WHAT YOU NEED TO DO: The records that follow are to be transcribed word for word.
--- EXERCISE INPUTS ---
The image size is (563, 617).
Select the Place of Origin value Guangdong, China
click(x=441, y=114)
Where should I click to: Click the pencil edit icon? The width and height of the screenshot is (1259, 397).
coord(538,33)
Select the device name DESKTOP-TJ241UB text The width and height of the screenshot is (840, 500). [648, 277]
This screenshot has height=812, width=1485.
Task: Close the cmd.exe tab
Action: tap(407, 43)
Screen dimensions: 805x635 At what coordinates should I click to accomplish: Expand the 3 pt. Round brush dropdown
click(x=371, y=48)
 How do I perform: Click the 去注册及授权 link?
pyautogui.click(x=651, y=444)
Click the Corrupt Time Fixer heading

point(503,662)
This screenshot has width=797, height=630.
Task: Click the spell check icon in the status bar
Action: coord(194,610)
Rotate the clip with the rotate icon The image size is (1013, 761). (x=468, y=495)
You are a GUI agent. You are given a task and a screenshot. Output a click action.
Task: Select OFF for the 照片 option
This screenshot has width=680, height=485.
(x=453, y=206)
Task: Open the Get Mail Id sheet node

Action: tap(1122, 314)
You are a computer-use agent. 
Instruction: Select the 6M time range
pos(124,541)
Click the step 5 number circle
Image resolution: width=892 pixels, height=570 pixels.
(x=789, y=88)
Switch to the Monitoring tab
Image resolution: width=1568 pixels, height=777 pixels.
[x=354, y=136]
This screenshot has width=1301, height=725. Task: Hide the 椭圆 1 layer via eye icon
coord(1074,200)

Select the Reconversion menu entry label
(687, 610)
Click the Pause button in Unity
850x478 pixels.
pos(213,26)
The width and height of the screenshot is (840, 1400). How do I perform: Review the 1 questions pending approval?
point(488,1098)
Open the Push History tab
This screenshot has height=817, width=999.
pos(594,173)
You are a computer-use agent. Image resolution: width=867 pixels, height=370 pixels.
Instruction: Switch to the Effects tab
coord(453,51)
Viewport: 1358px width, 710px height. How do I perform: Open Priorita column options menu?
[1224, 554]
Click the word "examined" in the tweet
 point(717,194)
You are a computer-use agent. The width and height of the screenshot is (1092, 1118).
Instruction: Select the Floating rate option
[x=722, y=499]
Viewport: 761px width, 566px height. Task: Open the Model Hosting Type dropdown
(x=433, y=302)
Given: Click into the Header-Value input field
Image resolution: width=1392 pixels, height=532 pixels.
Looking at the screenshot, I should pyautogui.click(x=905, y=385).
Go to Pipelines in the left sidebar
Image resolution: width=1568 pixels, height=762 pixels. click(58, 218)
---
WRITTEN ANSWER:
The image size is (563, 617).
Select the Place of Origin value Guangdong, China
click(x=441, y=114)
Where should I click to: Click the pencil edit icon? The width and height of the screenshot is (1259, 397).
coord(538,33)
Select the device name DESKTOP-TJ241UB text The width and height of the screenshot is (840, 500). [648, 277]
This screenshot has height=812, width=1485.
Task: Close the cmd.exe tab
Action: tap(407, 43)
Screen dimensions: 805x635 At what coordinates should I click to accomplish: Expand the 3 pt. Round brush dropdown
click(x=371, y=48)
 How do I perform: Click the 去注册及授权 link?
pyautogui.click(x=651, y=444)
Click the Corrupt Time Fixer heading

point(503,662)
This screenshot has width=797, height=630.
Task: Click the spell check icon in the status bar
Action: coord(194,610)
Rotate the clip with the rotate icon The image size is (1013, 761). (x=468, y=495)
You are a GUI agent. You are given a task and a screenshot. Output a click action.
Task: Select OFF for the 照片 option
This screenshot has width=680, height=485.
(x=453, y=206)
Task: Open the Get Mail Id sheet node

Action: tap(1122, 314)
You are a computer-use agent. 
Instruction: Select the 6M time range
pos(124,541)
Click the step 5 number circle
Image resolution: width=892 pixels, height=570 pixels.
(x=789, y=88)
Switch to the Monitoring tab
Image resolution: width=1568 pixels, height=777 pixels.
[x=354, y=136]
This screenshot has width=1301, height=725. Task: Hide the 椭圆 1 layer via eye icon
coord(1074,200)

Select the Reconversion menu entry label
(687, 610)
Click the Pause button in Unity
850x478 pixels.
pos(213,26)
The width and height of the screenshot is (840, 1400). How do I perform: Review the 1 questions pending approval?
point(488,1098)
Open the Push History tab
This screenshot has height=817, width=999.
pos(594,173)
You are a computer-use agent. Image resolution: width=867 pixels, height=370 pixels.
Instruction: Switch to the Effects tab
coord(453,51)
Viewport: 1358px width, 710px height. How do I perform: Open Priorita column options menu?
[1224, 554]
Click the word "examined" in the tweet
 point(717,194)
You are a computer-use agent. The width and height of the screenshot is (1092, 1118).
Instruction: Select the Floating rate option
[x=722, y=499]
Viewport: 761px width, 566px height. Task: Open the Model Hosting Type dropdown
(x=433, y=302)
Given: Click into the Header-Value input field
Image resolution: width=1392 pixels, height=532 pixels.
Looking at the screenshot, I should pyautogui.click(x=905, y=385).
Go to Pipelines in the left sidebar
Image resolution: width=1568 pixels, height=762 pixels. click(58, 218)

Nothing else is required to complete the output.